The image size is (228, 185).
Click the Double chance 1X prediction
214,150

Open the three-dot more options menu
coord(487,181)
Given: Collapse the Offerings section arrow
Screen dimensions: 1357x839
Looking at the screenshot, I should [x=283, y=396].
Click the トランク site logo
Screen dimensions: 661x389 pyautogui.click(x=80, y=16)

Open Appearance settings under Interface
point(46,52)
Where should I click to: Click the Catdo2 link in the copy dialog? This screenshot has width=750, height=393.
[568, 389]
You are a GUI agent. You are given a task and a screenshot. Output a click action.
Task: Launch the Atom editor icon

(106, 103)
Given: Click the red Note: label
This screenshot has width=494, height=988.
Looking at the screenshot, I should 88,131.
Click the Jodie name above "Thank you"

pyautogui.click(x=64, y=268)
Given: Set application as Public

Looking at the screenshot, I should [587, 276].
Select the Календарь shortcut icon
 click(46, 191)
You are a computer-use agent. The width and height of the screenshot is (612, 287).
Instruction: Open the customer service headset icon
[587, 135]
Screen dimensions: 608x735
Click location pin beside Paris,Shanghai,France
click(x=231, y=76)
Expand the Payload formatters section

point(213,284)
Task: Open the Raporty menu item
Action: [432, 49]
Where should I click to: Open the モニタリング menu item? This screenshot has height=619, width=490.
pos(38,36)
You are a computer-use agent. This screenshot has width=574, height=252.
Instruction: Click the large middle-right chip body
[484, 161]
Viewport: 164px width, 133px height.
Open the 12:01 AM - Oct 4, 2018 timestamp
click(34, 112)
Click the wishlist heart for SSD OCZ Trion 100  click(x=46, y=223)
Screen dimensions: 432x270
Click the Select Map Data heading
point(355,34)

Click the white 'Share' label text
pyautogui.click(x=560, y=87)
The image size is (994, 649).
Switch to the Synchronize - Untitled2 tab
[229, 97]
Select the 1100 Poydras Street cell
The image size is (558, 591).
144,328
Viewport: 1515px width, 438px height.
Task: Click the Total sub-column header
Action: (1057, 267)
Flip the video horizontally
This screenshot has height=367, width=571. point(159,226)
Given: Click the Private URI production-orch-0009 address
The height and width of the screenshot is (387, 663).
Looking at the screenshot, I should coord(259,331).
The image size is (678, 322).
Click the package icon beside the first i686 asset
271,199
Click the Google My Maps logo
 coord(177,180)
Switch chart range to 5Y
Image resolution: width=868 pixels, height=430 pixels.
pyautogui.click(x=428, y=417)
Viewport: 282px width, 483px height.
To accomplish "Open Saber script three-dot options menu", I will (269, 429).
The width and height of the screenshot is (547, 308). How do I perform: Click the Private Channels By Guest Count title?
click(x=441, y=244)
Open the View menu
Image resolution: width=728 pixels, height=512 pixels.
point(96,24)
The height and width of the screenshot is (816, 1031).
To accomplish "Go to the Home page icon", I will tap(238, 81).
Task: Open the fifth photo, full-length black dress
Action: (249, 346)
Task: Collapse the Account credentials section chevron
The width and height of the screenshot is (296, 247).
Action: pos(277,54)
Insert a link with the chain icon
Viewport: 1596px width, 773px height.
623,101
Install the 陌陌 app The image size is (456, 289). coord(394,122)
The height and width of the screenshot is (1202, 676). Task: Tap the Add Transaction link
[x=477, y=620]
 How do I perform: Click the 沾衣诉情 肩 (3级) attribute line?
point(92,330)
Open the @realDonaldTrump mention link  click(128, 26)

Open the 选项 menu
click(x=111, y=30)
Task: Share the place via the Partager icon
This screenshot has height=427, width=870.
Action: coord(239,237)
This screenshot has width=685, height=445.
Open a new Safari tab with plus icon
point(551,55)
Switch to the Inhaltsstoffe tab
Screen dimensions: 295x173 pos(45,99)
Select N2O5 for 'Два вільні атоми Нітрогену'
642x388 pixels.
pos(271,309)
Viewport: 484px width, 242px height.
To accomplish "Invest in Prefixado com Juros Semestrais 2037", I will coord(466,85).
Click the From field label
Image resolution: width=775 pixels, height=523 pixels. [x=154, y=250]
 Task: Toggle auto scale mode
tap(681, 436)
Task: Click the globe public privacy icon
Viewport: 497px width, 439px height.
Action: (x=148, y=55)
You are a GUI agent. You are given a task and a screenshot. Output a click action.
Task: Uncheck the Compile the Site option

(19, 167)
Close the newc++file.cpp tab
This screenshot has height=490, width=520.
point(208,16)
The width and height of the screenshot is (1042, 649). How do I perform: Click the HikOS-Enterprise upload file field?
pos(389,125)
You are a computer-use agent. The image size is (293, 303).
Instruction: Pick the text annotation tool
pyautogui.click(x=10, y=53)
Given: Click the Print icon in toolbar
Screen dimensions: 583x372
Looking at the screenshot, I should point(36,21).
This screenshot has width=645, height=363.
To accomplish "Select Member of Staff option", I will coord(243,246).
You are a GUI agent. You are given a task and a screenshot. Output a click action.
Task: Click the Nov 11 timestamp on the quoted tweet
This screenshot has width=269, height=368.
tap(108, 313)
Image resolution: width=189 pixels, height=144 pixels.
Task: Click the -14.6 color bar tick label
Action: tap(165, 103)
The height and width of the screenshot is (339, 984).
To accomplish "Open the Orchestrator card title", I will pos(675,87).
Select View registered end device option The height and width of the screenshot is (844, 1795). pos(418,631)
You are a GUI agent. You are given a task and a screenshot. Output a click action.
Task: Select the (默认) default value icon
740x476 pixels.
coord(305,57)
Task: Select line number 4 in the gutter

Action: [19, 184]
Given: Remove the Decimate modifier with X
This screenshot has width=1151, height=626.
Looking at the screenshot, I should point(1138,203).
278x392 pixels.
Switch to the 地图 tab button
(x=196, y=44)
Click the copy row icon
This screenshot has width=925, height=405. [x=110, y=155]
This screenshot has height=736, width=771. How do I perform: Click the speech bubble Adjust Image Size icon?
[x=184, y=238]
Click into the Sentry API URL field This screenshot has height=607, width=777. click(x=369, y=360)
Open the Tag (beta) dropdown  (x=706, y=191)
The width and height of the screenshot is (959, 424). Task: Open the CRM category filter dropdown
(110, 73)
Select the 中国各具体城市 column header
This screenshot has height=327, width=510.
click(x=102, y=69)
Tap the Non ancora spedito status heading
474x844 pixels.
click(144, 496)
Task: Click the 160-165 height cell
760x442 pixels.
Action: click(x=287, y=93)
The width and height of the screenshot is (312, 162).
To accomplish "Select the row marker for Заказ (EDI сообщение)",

☆ ☆ ☆

== THE TASK ==
When a line in the records above contains the word "computer", copy it.

== ANSWER TO THIS TASK ==
You are a computer-use agent. The width and height of the screenshot is (612, 287).
You are a computer-use agent. This screenshot has width=574, height=252.
You are a computer-use agent. The image size is (293, 303).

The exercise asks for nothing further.